The liquid in which the clams cooked for such a short time is now infused with clam flavors. I wanted to add depth so into the water went aromatics.
When the aromatics had expelled their flavors into the water, I threw in the carrot slices and unsoaked vermicelli.
Why not soak the noodles in water first? Gee, why let them soak up water when they can soak up all those wonderful clam flavors?
When the noodles and carrot slices were done, I just put the clams back into the pot. To reheat them, mostly, because they were already cooked through.
The noodles went into the bottom of the bowl, the clams were piled on top of them, hot broth was poured in, sliced scallions were added and the clams vermicelli soup was ready to serve.
- 1 kilogram saltwater clams soaked for several hours, then washed and rinsed several times until no visible specks of sand remain
- 3 cloves garlic peeled and minced (you can get away with just peeling and crushing them, really)
- a thumb-sized piece of ginger peeled and sliced
- 1 onion peeled and finely sliced
- 300 grams good quality dried sotanghon (vermicelli)
- 1 carrot peeled and thinly sliced
- 1/8 cup shredded dried wakame (a Japanese seaweed available in Oriental stores)
- fish sauce to taste
- finely sliced onion leaves for garnish
In a large pot, boil eight cups of water. Add the clams and wait until they open.
When the clams open, scoop them out immediately and set aside.
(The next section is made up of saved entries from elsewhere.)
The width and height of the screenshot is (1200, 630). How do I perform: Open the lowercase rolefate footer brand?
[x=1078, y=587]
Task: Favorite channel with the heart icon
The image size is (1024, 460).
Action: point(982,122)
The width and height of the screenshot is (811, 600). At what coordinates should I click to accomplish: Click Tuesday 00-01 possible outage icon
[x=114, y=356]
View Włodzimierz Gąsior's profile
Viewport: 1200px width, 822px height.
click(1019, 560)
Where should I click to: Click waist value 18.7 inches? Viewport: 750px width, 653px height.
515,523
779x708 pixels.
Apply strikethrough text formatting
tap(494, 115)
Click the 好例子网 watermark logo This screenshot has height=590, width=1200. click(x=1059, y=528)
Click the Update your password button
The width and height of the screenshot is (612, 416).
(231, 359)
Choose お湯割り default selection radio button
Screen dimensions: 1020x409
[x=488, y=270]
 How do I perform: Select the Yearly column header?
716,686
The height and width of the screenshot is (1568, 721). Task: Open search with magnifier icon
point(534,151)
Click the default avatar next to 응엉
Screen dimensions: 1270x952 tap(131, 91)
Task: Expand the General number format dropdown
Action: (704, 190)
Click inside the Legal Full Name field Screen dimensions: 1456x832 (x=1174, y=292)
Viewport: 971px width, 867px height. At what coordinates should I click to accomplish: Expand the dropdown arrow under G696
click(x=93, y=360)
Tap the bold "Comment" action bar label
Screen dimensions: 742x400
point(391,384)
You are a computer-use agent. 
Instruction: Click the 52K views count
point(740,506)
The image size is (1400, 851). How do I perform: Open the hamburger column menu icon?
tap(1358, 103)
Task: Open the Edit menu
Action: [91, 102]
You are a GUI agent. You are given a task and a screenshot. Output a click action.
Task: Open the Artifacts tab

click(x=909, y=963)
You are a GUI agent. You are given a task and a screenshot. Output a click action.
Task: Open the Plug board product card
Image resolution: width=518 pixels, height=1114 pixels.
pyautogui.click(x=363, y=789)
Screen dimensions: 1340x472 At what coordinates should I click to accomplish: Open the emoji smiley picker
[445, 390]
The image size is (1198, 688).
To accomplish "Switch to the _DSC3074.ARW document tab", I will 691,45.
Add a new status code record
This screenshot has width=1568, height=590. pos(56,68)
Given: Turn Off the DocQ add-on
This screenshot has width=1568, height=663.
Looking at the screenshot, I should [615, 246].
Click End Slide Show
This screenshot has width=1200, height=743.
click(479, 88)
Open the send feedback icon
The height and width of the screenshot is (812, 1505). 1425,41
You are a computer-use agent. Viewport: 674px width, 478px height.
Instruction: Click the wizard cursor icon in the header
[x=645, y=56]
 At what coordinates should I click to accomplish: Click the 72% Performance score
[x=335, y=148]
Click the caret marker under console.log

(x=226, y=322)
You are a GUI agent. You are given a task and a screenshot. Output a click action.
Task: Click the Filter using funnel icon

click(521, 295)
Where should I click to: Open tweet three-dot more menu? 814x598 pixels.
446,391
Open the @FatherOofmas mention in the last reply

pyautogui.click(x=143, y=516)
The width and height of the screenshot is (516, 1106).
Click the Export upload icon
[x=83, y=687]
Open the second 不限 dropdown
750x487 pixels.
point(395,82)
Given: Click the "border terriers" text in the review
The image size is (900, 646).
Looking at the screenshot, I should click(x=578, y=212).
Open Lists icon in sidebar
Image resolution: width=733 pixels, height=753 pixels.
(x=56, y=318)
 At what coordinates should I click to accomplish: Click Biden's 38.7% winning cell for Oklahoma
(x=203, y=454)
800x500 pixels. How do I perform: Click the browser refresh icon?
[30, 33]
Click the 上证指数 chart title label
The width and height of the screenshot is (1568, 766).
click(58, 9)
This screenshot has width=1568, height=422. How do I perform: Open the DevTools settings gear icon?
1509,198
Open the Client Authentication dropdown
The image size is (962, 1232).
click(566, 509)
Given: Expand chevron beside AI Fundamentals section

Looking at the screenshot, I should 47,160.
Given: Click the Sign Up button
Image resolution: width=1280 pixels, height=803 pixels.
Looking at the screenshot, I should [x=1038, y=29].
Into the hot water, add the garlic, ginger and onion. Cover the pot and simmer for about ten minutes or until the vegetables have rendered their flavors into the broth.
Add the carrot slices and unsoaked vermicelli. Season with fish sauce. Cover and cook until the noodles swell, about ten minutes.
Turn up the heat. Return the clams to the pot and, as soon as the soup boils, turn off the heat. Add the wakame, cover the pot and leave for five minutes. Taste and season with more fish sauce, if needed.
To serve the clams vermicelli soup, place the noodles at the bottom of the bowl, top with the vegetables and clams then pour in the broth. Sprinkle with onion leaves and serve hot.